> [THE INPUT]
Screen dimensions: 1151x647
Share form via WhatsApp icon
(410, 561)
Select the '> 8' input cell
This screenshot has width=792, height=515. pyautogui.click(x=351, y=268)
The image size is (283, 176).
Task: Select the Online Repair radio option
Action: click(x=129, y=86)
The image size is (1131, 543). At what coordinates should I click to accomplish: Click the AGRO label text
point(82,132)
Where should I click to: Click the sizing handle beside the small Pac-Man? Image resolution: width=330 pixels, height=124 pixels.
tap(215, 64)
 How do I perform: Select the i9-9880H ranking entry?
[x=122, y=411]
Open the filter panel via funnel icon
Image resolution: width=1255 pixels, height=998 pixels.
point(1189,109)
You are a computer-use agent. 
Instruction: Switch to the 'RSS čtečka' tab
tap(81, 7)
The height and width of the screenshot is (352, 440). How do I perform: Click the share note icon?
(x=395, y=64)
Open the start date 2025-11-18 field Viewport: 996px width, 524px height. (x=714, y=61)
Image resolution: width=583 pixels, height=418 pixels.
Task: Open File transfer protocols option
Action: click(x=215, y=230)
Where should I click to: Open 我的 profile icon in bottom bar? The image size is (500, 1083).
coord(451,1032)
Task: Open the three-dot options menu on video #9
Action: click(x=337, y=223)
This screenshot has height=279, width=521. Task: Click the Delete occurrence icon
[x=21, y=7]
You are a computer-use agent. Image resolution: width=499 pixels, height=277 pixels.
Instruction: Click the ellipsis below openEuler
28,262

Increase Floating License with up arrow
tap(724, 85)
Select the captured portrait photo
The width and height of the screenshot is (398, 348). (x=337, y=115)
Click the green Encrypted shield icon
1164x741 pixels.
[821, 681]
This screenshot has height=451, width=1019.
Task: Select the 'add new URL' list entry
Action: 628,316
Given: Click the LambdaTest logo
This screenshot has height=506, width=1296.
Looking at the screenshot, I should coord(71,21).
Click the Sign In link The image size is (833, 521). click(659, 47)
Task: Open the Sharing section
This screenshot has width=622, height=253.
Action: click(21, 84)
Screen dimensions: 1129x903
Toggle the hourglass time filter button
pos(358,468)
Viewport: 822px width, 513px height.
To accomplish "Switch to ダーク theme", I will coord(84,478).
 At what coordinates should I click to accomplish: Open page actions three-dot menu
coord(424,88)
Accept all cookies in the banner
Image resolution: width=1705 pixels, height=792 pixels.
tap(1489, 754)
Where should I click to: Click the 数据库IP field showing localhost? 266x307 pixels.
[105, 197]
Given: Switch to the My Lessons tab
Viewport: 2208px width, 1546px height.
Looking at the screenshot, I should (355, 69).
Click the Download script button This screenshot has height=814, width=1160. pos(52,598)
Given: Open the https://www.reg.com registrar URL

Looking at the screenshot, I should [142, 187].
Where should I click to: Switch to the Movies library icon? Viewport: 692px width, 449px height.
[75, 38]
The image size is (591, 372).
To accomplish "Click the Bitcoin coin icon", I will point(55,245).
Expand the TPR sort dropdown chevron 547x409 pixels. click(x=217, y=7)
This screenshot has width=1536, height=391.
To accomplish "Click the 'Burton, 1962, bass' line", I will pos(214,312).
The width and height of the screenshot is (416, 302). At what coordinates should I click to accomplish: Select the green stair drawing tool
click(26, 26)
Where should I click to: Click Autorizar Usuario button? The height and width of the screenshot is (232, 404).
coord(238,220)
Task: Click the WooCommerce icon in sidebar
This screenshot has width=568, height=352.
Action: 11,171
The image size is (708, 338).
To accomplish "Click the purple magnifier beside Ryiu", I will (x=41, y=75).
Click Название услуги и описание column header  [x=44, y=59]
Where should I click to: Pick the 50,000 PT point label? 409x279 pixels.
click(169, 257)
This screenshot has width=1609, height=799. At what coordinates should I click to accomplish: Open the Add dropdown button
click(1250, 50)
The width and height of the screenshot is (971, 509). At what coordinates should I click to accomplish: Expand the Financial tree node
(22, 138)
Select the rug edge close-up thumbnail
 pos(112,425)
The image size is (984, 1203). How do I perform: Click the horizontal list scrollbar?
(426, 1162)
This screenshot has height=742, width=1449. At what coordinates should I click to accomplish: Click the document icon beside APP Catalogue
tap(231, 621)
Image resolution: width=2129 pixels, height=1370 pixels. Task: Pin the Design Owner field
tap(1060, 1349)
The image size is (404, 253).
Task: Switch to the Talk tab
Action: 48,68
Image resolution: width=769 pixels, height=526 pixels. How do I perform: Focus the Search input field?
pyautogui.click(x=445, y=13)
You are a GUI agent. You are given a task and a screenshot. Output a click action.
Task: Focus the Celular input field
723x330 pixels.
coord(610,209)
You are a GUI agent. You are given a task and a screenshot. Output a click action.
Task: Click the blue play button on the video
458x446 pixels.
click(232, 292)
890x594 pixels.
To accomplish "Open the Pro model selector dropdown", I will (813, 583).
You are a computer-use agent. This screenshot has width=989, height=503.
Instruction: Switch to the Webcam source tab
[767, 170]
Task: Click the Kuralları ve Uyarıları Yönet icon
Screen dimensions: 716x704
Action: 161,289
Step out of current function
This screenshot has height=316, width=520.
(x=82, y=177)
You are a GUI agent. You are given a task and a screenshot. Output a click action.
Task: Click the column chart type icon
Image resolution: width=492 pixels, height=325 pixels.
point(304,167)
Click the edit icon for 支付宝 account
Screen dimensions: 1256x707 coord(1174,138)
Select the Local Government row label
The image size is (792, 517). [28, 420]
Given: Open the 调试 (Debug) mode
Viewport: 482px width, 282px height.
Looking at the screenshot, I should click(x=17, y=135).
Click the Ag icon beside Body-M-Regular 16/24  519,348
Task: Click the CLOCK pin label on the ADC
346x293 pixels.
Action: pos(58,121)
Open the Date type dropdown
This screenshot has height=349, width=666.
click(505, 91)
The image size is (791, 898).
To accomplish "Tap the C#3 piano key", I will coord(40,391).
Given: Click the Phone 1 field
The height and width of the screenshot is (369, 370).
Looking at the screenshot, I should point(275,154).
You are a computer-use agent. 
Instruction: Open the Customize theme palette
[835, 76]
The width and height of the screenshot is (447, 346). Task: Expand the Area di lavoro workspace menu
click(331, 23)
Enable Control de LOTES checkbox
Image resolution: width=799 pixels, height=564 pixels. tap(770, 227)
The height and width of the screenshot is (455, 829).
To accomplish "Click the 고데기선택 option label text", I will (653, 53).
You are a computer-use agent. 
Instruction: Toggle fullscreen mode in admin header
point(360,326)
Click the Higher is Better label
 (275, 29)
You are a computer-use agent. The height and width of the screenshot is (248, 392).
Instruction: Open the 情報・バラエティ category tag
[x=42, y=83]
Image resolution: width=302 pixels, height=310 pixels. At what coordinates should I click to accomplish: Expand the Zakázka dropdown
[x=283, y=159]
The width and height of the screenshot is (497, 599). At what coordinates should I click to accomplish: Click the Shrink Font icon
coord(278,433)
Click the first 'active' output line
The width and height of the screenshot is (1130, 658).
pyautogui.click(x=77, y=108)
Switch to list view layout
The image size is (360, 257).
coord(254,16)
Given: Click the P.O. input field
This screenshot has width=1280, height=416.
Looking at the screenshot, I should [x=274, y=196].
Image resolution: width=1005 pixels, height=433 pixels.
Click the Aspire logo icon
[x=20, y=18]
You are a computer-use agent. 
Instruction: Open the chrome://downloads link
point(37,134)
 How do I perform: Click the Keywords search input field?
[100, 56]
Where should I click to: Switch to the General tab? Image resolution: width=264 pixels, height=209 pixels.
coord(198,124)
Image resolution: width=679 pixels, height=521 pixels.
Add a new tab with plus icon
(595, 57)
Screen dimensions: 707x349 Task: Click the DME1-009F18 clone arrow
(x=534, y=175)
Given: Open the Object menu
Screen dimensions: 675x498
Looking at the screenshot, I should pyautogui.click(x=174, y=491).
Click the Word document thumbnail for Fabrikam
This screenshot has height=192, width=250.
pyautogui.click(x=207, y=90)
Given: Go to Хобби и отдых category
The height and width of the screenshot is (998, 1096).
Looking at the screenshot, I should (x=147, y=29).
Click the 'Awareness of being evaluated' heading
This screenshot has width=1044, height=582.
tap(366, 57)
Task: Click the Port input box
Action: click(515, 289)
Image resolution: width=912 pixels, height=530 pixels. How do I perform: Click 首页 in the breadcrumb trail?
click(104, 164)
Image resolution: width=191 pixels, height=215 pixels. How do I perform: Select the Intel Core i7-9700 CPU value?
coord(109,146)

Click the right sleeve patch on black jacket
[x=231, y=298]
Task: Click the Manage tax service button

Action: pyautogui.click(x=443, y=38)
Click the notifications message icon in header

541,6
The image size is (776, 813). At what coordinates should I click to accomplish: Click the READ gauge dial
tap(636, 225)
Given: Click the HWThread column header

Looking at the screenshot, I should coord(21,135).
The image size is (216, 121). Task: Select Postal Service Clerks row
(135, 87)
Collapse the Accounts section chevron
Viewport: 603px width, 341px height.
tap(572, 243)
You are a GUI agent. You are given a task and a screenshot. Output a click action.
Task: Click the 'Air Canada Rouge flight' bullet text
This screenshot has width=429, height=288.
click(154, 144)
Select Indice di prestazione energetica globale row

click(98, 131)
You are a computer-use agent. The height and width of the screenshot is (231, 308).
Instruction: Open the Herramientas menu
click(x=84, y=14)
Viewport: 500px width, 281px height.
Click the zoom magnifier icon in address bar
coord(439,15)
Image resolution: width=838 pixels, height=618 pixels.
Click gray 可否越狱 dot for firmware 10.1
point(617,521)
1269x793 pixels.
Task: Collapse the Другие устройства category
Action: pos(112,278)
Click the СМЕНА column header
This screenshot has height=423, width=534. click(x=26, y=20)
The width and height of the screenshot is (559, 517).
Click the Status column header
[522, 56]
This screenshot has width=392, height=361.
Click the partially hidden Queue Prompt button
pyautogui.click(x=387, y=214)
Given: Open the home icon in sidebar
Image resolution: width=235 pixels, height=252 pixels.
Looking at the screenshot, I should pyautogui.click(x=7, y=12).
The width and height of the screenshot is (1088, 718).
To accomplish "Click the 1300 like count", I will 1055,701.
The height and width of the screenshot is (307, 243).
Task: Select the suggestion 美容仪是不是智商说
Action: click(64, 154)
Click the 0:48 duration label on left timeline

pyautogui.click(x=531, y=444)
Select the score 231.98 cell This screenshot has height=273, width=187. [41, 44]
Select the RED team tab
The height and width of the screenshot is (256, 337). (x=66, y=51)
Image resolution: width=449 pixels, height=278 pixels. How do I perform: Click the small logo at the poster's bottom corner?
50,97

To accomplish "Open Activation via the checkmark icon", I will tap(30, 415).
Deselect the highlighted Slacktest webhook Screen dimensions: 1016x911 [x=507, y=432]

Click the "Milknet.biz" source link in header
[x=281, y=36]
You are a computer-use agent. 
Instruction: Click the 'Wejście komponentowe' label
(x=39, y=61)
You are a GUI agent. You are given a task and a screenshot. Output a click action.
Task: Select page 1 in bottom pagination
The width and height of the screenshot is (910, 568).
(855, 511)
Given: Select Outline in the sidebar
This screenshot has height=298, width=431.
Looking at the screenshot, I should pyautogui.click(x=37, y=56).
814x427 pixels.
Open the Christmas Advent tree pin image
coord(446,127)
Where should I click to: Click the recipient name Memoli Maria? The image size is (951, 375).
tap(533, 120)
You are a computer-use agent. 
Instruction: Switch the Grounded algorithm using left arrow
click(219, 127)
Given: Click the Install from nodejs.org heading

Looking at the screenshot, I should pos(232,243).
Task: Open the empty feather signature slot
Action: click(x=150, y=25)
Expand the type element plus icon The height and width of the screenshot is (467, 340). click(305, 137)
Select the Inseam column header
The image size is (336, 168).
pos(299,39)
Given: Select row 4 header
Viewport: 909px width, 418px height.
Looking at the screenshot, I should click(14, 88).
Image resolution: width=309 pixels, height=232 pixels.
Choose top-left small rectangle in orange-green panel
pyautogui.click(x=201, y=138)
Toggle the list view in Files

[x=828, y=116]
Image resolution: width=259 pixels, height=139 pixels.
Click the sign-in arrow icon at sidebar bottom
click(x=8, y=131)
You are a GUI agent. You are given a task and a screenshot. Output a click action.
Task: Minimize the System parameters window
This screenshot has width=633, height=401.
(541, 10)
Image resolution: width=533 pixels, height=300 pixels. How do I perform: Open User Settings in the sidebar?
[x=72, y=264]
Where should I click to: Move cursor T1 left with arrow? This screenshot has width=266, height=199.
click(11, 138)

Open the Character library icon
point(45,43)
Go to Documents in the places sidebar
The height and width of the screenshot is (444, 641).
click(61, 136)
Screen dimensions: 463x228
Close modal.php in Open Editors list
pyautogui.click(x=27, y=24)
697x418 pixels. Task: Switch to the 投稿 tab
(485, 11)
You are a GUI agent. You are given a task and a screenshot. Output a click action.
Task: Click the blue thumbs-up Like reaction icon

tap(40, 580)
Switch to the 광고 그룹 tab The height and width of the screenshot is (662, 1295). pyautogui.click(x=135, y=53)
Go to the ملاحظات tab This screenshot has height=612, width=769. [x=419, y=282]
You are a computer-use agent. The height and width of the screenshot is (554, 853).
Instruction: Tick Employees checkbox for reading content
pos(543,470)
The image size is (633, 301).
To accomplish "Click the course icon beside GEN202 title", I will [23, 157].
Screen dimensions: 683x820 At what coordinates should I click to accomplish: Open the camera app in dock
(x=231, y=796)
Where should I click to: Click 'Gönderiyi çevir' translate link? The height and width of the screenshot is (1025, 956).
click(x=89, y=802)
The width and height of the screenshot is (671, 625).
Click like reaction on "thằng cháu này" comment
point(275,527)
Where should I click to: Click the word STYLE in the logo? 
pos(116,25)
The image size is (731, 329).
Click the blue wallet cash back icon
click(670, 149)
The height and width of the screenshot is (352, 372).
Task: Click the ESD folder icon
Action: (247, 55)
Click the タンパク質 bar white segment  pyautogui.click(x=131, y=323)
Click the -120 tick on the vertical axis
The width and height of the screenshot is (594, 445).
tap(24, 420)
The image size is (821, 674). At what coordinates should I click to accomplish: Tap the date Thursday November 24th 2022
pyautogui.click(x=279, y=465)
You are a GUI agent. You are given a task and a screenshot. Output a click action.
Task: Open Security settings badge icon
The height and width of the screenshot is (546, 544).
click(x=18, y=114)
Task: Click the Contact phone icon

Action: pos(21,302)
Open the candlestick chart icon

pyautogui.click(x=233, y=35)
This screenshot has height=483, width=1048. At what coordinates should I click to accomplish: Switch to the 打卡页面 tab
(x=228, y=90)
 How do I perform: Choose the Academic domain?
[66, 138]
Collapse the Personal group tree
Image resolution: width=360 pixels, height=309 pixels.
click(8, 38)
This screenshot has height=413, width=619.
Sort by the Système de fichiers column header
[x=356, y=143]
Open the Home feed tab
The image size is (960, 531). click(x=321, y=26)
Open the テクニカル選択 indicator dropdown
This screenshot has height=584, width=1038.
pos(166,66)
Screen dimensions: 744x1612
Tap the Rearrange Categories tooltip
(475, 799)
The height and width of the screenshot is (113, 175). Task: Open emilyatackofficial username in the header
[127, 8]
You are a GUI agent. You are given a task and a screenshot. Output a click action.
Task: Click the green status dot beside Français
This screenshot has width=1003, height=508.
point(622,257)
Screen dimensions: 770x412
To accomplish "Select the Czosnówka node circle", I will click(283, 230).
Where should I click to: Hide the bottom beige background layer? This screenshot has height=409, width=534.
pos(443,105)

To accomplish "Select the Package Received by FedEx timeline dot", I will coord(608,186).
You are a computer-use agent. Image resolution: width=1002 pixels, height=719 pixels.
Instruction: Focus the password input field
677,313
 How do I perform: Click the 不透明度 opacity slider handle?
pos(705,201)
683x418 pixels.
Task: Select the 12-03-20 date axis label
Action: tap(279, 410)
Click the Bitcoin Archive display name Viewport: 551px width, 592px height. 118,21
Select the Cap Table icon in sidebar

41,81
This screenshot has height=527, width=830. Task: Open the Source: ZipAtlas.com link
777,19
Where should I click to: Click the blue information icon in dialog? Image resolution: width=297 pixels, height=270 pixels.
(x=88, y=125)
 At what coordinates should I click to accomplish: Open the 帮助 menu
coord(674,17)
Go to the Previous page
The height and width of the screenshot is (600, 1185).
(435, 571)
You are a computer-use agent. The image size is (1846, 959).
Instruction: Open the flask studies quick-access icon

> [WHAT YOU SHOULD DO]
After reading the material above, state how many of its lines hold the word "Bitcoin". No other output is needed.

> [ANSWER TO THIS EXERCISE]
2